May has been a busy month. Not as busy as previous years – at the height of the recession in 2008 we had our busiest month ever with over 60 interviews, albeit with less take up than hoped for! Recruitment has started to pick up after all the interruptions of the various bank holiday periods thrown in, but of course the half term gives us another break.
A couple of interesting pointers – firstly, crime recruitment this year was very quiet indeed. Very little movement occurred on duty solicitor jobs before the LSC deadline at the start of May, which was surprising, but similarly fairly predictable because of the ongoing uncertainty with the LSC. Secondly the property market has not yet picked up. Not exactly surprising you might think, but considerable movement took place in conveyancing posts in March/April and a good number of vacancies came in.
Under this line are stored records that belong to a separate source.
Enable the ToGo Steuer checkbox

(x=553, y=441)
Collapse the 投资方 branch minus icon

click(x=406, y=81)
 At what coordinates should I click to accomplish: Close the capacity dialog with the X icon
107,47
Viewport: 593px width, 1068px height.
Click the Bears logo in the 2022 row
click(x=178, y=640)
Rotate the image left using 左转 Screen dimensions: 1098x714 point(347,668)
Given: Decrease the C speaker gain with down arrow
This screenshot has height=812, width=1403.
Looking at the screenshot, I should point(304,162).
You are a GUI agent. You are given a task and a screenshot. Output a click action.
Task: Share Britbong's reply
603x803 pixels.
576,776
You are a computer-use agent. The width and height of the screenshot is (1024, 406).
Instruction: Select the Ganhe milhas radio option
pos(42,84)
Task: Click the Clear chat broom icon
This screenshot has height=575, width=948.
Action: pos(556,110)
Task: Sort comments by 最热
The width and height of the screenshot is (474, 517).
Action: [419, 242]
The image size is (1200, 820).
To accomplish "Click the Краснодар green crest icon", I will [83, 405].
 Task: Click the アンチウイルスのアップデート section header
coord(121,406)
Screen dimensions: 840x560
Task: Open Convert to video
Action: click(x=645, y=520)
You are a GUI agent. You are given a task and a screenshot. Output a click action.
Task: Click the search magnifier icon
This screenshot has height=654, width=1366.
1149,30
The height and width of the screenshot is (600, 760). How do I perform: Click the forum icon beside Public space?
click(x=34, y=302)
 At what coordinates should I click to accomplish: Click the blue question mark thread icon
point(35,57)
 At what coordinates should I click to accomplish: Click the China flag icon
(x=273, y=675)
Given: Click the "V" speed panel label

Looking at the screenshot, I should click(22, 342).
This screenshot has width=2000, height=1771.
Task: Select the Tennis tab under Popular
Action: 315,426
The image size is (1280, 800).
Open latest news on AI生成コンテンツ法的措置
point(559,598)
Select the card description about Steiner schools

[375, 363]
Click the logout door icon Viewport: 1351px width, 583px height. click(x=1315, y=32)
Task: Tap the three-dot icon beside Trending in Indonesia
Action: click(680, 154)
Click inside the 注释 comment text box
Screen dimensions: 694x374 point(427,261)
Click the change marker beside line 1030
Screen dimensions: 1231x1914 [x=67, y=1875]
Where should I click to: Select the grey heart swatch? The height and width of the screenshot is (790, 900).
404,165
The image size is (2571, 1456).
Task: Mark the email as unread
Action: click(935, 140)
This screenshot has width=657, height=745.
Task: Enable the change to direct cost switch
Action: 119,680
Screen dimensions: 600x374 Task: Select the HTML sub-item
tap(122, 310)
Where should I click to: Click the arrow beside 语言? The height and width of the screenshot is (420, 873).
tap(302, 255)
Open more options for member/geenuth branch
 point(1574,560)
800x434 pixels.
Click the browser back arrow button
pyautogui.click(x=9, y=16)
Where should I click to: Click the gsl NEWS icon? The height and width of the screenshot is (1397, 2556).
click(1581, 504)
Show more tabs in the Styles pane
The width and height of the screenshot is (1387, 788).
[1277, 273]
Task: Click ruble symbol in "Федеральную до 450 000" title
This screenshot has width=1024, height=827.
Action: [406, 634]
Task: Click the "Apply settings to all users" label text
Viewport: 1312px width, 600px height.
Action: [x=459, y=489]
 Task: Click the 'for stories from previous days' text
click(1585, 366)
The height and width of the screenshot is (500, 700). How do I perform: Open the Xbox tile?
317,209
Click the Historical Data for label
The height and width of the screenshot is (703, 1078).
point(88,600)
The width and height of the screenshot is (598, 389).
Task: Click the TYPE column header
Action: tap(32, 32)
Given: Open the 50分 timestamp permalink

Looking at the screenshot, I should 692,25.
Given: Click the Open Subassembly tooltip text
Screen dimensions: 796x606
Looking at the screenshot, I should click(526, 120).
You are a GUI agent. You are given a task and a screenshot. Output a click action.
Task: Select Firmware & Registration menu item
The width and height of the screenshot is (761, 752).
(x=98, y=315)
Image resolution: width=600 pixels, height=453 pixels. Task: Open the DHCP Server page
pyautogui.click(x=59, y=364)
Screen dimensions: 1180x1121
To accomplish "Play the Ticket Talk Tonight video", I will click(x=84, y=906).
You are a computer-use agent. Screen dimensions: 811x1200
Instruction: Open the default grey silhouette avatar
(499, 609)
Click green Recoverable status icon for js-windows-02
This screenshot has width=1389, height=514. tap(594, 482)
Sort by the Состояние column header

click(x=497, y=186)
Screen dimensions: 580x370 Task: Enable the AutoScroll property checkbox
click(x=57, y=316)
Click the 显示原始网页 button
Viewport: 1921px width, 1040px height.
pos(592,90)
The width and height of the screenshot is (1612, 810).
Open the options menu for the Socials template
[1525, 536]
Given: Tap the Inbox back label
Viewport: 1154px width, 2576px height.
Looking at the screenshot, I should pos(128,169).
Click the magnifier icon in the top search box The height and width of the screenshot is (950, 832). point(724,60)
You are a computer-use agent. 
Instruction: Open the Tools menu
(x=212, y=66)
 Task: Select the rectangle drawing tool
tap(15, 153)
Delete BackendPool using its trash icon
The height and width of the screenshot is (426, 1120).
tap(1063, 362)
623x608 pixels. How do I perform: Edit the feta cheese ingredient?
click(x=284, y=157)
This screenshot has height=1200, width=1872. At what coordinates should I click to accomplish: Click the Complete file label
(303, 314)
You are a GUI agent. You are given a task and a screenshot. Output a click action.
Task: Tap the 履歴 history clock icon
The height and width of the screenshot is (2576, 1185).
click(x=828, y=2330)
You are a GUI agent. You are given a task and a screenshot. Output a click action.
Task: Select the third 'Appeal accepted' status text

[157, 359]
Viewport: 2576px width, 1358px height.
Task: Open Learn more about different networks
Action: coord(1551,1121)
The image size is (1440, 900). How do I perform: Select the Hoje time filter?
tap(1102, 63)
As we have progressed through the year, this has again died off. There are rumours from some areas that the property market is busy, and in others that it is still very quiet.
In May Ten-Percent Legal Recruitment had 21 vacancies registered, 17 interviews and 104 candidate registrations (solicitors, fee earners and legal support staff candidates).
In quite a large number of areas there is plenty of activity for solicitors between 1 and 10 years PQE, and most of our business is still from our candidate updates and firms making speculative enquiries about these or by searching our candidate database. Solicitors with following or fee earning potential are becoming the one main area of recruitment for a number of small and medium sized practices and NQ level solicitors are still struggling to find very much out there at all.
In terms of location, London and the South East remains busy, with the North West and North East being the areas seemingly most badly affected still with not much sign of any pick up in the legal job market yet.
We have revamped the Ten-Percent Legal Recruitment website after 11 years of trading. Our site has remained in a timewarp dating back to the late 1990s and because of our strong organic Google page rankings we have always been very reluctant to do anything too drastic. Ten-Percent has over 2000 pages of content, including an online careers shop, a careers forum and pages for vacancies. This is Phase 1 of our Project to change our structure. Phase 2 is a move towards subscription-based recruitment, which we hope to launch in the next four weeks.
Jonathan Fagan, MD Ten-Percent Legal Recruitment.